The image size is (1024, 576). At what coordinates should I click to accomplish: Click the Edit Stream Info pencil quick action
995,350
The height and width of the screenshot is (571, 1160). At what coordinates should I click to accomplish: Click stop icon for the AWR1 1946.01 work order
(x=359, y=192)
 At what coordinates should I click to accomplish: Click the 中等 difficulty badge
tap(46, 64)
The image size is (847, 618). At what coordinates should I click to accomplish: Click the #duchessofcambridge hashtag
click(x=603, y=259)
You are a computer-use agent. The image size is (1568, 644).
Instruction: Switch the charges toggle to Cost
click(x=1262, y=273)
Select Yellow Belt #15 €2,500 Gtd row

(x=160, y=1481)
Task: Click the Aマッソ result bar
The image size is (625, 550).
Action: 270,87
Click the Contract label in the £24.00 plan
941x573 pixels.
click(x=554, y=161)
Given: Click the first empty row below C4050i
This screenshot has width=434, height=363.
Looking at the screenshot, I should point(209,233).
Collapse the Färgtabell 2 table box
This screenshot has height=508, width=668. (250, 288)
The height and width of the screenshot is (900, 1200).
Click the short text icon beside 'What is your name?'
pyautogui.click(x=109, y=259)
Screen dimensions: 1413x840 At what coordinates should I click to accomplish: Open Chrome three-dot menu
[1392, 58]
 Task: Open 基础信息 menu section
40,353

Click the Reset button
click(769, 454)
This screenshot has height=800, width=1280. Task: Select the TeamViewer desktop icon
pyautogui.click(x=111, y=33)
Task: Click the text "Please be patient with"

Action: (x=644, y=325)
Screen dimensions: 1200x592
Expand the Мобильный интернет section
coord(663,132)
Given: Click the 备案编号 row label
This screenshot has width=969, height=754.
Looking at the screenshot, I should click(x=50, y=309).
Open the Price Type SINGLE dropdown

● ● ● ●

- [Work to be completed]:
Rewrite all the rows above, replacing "At what coordinates should I click to accomplish" with "Which point should I click to accomplish" and leaving everything else unchanged.

- [Task response]:
The image size is (1024, 576). Which point should I click to accomplish: Click the Edit Stream Info pencil quick action
995,350
The height and width of the screenshot is (571, 1160). Which point should I click to accomplish: Click stop icon for the AWR1 1946.01 work order
(x=359, y=192)
 Which point should I click to accomplish: Click the 中等 difficulty badge
tap(46, 64)
The image size is (847, 618). Which point should I click to accomplish: Click the #duchessofcambridge hashtag
click(x=603, y=259)
You are a computer-use agent. The image size is (1568, 644).
Instruction: Switch the charges toggle to Cost
click(x=1262, y=273)
Select Yellow Belt #15 €2,500 Gtd row

(x=160, y=1481)
Task: Click the Aマッソ result bar
The image size is (625, 550).
Action: 270,87
Click the Contract label in the £24.00 plan
941x573 pixels.
click(x=554, y=161)
Given: Click the first empty row below C4050i
This screenshot has width=434, height=363.
Looking at the screenshot, I should point(209,233).
Collapse the Färgtabell 2 table box
This screenshot has height=508, width=668. (250, 288)
The height and width of the screenshot is (900, 1200).
Click the short text icon beside 'What is your name?'
pyautogui.click(x=109, y=259)
Screen dimensions: 1413x840 Which point should I click to accomplish: Open Chrome three-dot menu
[1392, 58]
 Task: Open 基础信息 menu section
40,353

Click the Reset button
click(769, 454)
This screenshot has height=800, width=1280. Task: Select the TeamViewer desktop icon
pyautogui.click(x=111, y=33)
Task: Click the text "Please be patient with"

Action: (x=644, y=325)
Screen dimensions: 1200x592
Expand the Мобильный интернет section
coord(663,132)
Given: Click the 备案编号 row label
This screenshot has width=969, height=754.
Looking at the screenshot, I should click(x=50, y=309).
Open the Price Type SINGLE dropdown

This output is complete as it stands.